Interrogazione a risposta orale

 

Al Ministro della Cultura

 

Premesso che:

 

in data 5 gennaio 2022 è stato reso noto che la casa d’aste Bertolami Fine Arts ha bandito la vendita – con prezzo base di euro 600 – di una delle riproduzioni originali, ciclostilate, del volantino recante il Comunicato n. 1 con il quale le Brigate Rosse, nelle ore immediatamente successive all’eccidio di Via Mario Fani del 18 marzo 1978, rivendicarono l’avvenuto sequestro di Aldo Moro e il barbaro omicidio dei cinque agenti della sua scorta;

 

la notizia ha suscitato vasta e comprensibile riprovazione, sia da parte dei parenti e dei discendenti delle vittime, sia da parte dell’Associazione nazionale funzionari di Polizia;

 

la commercializzazione di documenti così profondamente legati a snodi dolorosissimi della storia della Repubblica desta preoccupazione sotto molteplici profili: da un lato, il valore storico e simbolico di simili documenti dovrebbe escludere che da essi possa trarsi profitto economico; d’altro canto, su un piano più generale, la messa in commercio del volantino denota il rischio di una diffusa banalizzazione di eventi della cui gravità non possono essere disperse la memoria e la consapevolezza, laddove decenza e umanità imporrebbero invece di preservare i documenti, così come i luoghi, che di quella memoria sono veicolo;

 

Considerato che:

 

il d. lgs. n. 42/2004 (cd.
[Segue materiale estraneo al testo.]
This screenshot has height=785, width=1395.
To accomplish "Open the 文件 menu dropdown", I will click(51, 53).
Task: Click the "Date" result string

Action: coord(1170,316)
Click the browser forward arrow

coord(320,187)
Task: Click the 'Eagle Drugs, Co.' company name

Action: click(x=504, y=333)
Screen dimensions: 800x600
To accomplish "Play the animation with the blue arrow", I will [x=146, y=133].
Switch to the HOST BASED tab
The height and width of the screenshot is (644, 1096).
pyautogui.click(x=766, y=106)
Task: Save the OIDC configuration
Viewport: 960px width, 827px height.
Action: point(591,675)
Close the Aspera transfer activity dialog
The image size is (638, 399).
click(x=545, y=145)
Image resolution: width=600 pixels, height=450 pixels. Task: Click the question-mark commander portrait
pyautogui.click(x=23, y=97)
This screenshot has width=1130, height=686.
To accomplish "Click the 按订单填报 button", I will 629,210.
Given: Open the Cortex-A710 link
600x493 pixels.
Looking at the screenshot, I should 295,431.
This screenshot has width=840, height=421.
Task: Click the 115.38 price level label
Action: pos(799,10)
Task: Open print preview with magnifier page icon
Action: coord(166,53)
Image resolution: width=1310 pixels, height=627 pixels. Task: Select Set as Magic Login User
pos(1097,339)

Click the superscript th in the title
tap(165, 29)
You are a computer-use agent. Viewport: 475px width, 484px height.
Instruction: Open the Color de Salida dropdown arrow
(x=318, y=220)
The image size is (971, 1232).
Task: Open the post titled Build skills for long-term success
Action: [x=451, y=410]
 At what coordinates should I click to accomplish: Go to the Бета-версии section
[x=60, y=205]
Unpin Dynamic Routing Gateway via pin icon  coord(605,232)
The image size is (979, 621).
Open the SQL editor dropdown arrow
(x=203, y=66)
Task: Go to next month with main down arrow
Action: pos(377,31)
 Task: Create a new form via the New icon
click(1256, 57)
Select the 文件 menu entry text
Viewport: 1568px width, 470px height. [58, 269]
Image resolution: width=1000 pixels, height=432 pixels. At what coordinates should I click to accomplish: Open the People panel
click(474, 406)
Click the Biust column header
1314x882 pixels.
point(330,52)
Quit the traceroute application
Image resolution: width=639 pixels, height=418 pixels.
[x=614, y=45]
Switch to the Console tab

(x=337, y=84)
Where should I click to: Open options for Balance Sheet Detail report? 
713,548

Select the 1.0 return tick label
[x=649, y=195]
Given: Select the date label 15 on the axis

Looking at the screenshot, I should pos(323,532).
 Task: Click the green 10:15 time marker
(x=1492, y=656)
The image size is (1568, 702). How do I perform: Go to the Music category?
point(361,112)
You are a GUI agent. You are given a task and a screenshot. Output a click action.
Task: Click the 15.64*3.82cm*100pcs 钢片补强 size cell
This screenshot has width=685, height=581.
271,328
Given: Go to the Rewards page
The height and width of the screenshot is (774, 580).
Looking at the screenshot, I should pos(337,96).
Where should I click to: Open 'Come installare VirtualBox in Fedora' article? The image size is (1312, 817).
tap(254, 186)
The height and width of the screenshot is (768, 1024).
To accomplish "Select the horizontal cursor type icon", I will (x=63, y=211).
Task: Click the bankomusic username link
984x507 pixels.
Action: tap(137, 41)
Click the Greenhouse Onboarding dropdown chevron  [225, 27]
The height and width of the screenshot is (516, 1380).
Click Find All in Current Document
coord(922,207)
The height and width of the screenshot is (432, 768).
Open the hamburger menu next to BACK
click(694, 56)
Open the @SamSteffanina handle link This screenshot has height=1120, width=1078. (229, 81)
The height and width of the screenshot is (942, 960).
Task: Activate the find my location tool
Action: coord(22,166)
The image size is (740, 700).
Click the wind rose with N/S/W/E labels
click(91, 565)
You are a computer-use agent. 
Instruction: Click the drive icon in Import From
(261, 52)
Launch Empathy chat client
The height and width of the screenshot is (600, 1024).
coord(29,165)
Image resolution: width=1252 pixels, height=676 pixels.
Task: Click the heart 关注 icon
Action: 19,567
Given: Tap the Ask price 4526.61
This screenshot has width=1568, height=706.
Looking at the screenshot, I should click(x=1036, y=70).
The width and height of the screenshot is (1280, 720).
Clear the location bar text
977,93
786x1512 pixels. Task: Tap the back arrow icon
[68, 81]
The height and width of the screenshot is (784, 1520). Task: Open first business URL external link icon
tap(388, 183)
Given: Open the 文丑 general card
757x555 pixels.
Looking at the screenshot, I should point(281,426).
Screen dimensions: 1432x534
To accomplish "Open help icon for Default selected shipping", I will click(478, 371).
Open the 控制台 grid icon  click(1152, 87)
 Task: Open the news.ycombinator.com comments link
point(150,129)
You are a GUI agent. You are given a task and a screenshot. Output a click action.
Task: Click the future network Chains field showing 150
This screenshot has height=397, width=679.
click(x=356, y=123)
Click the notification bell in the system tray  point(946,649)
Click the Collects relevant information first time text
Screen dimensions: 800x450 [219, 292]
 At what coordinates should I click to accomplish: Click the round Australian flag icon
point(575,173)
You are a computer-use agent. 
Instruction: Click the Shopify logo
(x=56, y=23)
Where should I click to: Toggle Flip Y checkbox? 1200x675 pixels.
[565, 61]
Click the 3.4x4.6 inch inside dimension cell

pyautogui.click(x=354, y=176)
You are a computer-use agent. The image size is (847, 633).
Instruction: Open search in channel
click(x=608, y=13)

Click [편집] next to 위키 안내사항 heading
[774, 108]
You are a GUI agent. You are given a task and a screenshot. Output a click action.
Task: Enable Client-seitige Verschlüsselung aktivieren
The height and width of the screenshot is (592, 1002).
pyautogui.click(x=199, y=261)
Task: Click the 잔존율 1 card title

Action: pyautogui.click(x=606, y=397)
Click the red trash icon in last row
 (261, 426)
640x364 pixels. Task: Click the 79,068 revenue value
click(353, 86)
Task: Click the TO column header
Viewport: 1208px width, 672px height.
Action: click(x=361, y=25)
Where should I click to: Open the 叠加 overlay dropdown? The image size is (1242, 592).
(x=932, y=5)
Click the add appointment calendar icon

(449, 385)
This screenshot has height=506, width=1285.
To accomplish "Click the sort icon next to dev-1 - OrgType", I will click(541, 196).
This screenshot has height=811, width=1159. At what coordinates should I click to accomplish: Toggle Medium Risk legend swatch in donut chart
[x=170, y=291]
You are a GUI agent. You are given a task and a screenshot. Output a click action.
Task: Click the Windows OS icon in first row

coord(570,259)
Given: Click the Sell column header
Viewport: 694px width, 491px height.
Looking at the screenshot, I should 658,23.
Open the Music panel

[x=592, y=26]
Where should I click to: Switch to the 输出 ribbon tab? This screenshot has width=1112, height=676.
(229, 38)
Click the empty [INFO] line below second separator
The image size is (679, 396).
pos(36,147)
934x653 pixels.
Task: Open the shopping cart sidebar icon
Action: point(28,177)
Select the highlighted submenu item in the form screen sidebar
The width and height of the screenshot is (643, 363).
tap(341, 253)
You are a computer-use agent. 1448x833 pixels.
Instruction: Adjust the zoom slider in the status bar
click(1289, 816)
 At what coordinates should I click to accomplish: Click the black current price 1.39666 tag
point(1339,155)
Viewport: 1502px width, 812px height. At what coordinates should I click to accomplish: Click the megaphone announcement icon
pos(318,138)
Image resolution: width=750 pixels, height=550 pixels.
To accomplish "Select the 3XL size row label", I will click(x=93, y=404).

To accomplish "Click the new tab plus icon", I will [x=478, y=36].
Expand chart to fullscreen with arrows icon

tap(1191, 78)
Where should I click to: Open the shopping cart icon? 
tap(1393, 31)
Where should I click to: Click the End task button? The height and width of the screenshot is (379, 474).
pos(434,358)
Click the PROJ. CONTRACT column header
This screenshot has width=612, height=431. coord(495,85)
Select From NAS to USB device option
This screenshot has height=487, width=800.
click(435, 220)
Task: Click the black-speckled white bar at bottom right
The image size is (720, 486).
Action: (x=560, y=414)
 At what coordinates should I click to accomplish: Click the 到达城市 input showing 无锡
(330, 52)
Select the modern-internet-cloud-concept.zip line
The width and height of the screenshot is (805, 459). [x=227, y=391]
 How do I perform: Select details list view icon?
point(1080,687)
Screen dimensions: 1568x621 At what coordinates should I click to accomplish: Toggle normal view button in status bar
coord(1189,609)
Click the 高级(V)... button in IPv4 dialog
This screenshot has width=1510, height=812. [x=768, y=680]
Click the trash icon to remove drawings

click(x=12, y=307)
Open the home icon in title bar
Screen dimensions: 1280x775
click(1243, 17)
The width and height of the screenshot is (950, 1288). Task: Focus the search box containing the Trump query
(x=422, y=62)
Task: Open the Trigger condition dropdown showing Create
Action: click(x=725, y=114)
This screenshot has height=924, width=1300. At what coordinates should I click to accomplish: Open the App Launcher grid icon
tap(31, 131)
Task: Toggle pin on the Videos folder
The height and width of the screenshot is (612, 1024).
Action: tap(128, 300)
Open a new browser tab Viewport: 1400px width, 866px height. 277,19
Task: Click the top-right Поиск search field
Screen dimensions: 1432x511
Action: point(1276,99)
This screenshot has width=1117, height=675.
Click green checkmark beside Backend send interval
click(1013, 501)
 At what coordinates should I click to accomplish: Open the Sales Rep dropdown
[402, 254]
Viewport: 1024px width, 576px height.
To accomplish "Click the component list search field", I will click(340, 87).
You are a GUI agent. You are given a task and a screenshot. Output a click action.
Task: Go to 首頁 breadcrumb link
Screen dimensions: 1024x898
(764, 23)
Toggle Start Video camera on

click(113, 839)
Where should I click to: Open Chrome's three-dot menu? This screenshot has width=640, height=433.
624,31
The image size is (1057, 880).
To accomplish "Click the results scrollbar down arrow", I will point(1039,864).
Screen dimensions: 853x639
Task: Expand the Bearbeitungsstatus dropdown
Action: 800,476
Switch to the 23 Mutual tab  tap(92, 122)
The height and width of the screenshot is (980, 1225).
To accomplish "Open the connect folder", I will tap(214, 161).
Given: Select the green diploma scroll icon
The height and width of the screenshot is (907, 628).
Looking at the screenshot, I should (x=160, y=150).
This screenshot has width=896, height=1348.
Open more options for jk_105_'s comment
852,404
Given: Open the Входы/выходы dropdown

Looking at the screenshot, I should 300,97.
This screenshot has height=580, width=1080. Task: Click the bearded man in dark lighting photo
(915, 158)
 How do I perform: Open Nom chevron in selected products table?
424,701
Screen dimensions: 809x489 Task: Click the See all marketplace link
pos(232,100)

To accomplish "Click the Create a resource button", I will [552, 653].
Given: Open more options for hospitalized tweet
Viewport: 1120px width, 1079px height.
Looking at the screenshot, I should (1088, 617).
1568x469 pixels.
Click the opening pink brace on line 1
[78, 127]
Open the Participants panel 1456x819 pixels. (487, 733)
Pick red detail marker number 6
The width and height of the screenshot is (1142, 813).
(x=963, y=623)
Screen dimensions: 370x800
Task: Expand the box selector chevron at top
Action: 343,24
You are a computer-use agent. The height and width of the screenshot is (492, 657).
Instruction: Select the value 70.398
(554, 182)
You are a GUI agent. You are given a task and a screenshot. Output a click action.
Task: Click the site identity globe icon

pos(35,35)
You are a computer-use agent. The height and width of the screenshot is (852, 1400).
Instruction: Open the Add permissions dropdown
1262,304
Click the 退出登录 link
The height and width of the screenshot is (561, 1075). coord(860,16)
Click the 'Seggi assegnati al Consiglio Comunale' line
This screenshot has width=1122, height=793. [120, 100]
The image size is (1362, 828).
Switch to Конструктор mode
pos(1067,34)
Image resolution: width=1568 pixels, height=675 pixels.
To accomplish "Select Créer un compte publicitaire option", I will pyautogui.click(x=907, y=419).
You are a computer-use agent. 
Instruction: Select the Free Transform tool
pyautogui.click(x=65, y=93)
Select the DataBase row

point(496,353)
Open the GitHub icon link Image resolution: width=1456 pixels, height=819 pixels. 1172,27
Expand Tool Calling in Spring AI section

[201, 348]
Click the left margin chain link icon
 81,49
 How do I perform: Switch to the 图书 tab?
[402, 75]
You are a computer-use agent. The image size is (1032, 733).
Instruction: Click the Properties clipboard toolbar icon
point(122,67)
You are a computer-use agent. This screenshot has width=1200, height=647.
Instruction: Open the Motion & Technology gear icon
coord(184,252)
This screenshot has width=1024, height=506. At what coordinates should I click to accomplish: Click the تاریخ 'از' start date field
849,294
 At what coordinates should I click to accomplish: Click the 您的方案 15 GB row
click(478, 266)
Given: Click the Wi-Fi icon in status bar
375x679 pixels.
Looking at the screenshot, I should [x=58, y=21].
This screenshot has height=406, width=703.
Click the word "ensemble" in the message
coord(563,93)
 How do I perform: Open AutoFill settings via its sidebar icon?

Codice dei beni culturali) e in particolare i suoi articoli 59 e seguenti dettano precise condizioni per la commerciabilità di beni e documenti di interesse o rilievo culturale, protetti dal medesimo codice;

 

il Ministro in indirizzo, nell’imminenza del diffondersi della notizia, ha già comunicato che svolgerà accertamenti sulla vicenda, specie al fine di valutare l’effettivo interesse storico-culturale del documento messo all’asta;

 

la vicenda impone altresì di avviare una riflessione sulla conservazione della memoria della gravità degli eventi e delle vicende legati alla violenza e all’eversione terroristica nella storia della Repubblica;

 

si chiede di sapere

 

– quali ulteriori iniziative intenda intraprendere il Ministro in indirizzo per verificare l’effettivo rispetto, nel caso di cui in narrativa, delle prescrizioni contenute nel d. lgs. n. 42/2004;

– quali iniziative intenda altresì intraprendere il Ministro in indirizzo per valorizzare la conservazione della memoria degli eventi e delle vicende legati alla violenza e all’eversione terroristica, anche attraverso l’irrobustimento dei vincoli relativi a luoghi e documenti a tali vicende collegati, specie in relazione alla possibilità di trarre da essi profitto economico.